けれども、二人の仲はとても良さそうだ・・。-
■カロリーナ・ラスパンティさんは、劇中のダフネと同じように地元のスーパーで働きながら、自伝本を2冊上梓する程、活発な女性だそうである。
ダウン症の映画俳優と言えば、近年ではザック・ゴッサーゲンの活躍が目に付くが、この女性にも、光が当たって欲しいと思った程の自由奔放な演技であった。
◆感想
・突然、妻を失い呆然とするルイジに対し、気丈にキビシイ言葉を掛けるダフネの姿が印象的である。
・そして、ある日ダフネは父に”お母さんの故郷を歩いて尋ねよう!”と提案する。
- 実際には、列車に乗ったり、親切な若い兵隊さんに車に乗せて貰ったりするが、ダフネは誰に対しても、ユニークさを忘れずに接する。-
・氷室を除いたり、漁師宿に泊まったりしながら、二人は母の故郷コルニオーレを目指す。

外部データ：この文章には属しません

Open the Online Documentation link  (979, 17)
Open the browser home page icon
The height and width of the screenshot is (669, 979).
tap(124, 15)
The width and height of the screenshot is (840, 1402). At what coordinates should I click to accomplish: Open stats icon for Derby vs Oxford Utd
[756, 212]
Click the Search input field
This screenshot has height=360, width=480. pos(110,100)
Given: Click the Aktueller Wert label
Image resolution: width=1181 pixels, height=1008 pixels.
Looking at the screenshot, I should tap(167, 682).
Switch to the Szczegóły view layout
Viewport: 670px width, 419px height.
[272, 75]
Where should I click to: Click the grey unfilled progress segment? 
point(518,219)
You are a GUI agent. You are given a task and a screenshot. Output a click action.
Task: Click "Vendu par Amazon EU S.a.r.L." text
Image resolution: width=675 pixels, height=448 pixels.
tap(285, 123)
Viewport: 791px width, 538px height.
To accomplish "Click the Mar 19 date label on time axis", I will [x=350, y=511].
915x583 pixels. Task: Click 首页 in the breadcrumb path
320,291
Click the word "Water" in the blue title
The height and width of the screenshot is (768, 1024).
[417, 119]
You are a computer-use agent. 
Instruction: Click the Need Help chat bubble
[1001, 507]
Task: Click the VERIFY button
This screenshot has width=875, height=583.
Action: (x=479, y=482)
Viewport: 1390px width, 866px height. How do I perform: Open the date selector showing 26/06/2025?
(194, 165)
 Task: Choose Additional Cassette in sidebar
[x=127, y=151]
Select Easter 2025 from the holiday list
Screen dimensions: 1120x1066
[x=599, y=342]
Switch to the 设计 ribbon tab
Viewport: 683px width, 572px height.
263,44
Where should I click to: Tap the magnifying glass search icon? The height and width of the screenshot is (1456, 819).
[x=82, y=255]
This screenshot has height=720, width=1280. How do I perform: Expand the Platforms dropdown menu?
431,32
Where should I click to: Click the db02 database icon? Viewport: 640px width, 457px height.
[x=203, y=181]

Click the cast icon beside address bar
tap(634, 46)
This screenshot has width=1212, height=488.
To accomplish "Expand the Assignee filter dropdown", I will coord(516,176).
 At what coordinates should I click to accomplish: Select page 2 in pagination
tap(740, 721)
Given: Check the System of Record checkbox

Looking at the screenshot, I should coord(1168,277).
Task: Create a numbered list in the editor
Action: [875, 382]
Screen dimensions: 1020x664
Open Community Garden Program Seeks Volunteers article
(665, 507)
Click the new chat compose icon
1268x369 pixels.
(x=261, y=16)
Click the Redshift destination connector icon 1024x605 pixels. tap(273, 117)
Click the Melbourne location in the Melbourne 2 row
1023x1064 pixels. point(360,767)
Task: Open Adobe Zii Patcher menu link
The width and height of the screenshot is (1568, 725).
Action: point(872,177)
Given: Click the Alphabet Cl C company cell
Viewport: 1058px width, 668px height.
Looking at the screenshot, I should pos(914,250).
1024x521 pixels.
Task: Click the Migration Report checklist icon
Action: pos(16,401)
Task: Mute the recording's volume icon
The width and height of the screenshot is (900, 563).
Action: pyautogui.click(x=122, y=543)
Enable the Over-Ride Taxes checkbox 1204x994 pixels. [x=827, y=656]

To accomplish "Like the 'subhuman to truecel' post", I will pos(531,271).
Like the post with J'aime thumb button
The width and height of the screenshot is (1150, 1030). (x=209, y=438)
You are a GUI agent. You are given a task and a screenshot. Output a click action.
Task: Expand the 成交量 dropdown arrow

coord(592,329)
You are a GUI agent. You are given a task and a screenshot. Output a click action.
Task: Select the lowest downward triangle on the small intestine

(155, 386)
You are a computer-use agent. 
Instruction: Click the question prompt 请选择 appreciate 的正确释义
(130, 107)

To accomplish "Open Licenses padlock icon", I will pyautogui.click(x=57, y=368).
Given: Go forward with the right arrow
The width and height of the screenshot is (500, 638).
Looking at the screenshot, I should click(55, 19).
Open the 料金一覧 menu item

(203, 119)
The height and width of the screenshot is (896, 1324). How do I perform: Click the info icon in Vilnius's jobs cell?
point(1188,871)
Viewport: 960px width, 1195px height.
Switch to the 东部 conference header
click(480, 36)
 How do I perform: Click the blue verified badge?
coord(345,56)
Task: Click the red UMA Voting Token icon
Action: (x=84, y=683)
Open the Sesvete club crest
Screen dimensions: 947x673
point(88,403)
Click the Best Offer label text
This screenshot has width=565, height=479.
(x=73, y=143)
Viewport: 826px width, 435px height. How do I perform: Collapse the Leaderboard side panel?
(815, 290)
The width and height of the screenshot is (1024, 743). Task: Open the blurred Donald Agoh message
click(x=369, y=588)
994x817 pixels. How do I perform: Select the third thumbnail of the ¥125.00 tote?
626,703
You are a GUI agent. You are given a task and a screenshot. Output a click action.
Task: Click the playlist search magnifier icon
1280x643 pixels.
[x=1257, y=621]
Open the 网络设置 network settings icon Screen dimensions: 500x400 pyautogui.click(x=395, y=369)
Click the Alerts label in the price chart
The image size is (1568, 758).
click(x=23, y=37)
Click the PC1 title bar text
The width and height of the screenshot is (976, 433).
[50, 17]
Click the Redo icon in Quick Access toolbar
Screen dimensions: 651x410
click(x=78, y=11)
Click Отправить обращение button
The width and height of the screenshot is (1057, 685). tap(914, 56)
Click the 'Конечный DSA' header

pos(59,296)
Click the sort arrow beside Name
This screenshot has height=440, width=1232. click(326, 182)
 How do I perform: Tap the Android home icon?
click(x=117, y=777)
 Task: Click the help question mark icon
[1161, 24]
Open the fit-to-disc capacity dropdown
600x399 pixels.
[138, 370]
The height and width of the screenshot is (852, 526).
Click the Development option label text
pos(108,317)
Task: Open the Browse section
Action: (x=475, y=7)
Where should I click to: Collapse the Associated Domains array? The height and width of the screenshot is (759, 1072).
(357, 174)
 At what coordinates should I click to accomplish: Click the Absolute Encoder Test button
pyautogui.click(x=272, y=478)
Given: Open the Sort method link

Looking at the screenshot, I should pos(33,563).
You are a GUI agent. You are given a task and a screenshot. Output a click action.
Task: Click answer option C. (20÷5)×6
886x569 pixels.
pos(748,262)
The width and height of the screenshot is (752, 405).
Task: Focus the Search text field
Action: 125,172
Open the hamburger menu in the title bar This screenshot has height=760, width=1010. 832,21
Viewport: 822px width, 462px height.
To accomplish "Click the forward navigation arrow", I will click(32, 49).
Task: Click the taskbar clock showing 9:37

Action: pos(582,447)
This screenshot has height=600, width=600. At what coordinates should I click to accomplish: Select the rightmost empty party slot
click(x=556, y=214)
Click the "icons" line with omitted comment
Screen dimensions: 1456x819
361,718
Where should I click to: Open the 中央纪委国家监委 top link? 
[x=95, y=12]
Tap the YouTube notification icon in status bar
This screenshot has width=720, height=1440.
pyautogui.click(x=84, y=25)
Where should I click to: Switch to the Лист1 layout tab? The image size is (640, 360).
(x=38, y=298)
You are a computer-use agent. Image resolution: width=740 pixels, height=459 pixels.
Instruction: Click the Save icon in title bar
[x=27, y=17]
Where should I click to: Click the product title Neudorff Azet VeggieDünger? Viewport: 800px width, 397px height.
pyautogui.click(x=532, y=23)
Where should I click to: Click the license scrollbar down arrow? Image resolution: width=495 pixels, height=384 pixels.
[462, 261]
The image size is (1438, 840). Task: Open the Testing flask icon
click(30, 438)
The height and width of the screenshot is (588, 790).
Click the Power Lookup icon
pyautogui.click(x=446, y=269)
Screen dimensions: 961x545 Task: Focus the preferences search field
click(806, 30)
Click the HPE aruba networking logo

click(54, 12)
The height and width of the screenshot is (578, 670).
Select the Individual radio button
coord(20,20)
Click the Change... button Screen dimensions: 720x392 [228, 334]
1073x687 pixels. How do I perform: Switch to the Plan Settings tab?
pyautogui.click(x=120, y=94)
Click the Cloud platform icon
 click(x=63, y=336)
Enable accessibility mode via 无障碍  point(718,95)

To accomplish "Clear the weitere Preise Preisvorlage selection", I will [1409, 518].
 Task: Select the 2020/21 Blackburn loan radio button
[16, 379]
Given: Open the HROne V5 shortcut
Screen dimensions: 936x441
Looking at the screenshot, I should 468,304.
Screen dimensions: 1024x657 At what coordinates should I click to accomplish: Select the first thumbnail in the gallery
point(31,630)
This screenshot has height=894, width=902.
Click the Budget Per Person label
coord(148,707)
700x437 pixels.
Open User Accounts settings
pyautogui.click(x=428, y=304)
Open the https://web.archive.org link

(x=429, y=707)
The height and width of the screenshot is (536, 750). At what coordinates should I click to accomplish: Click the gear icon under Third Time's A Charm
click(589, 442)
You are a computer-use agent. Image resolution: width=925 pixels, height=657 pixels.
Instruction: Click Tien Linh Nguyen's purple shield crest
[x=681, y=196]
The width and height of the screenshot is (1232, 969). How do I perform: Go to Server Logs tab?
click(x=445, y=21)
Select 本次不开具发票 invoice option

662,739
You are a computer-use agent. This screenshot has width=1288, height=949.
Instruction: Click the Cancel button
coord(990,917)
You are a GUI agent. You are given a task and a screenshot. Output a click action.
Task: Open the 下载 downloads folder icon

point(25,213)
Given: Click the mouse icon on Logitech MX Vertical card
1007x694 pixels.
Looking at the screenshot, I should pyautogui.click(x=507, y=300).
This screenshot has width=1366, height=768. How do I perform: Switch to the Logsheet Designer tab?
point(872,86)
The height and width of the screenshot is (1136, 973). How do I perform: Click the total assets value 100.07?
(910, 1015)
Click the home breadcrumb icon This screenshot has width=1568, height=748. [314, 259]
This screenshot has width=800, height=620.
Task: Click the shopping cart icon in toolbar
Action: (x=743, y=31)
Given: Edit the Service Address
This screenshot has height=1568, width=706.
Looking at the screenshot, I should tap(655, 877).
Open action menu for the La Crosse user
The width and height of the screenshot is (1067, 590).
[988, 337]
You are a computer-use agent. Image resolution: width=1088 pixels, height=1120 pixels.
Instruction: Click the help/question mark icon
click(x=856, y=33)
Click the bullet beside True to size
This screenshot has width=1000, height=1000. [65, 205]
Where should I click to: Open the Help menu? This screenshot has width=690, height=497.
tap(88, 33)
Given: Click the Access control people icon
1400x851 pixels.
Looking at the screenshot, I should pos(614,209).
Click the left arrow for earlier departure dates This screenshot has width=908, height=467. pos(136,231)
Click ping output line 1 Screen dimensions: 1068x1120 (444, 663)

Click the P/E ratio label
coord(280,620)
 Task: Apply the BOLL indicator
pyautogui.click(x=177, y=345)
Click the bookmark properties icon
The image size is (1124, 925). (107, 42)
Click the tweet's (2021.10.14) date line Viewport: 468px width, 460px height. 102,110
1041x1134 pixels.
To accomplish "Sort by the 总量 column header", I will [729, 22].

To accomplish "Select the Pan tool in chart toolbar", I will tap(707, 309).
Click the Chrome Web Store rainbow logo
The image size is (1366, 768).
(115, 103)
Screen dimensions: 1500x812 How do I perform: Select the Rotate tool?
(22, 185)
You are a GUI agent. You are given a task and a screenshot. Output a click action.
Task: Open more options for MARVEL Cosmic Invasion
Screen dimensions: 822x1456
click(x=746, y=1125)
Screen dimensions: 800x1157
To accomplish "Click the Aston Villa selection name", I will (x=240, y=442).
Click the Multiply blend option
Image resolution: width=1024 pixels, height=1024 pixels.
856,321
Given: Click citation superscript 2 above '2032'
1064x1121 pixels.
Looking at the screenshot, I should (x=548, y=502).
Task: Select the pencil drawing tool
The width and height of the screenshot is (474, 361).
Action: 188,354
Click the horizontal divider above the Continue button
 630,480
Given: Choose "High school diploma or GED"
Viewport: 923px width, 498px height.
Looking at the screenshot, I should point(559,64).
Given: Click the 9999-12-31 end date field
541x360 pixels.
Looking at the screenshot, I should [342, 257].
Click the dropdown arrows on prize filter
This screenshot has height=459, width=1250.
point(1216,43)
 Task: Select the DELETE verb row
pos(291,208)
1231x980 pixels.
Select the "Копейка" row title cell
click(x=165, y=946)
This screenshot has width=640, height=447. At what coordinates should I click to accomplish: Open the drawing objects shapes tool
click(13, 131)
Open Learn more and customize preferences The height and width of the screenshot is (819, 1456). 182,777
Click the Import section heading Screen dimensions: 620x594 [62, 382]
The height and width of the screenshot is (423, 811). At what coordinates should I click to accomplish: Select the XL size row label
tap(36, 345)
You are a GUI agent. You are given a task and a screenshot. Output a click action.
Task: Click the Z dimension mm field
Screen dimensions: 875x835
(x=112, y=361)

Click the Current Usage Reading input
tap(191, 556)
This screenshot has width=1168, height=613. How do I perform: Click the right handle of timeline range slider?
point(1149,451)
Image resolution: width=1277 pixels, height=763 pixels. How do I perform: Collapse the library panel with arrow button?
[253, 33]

<父にキビシイ言葉を掛けつつ、ダフネは父の健康(喫煙)を気遣い、”頼りにしてね・・”等と言いつつ、一緒に山道を歩き、何気ない会話を交わす二人。
二人の仲間達の温かさや、旅の途中で出会った人々のさり気ない優しさ。
そして、二人は亡き母の故郷の家で、新しい生活を始めるのだろうな・・、と思った作品である。>
■ダウン症を蔑称で蒙古症と呼んでいた事を今作で初めて知った。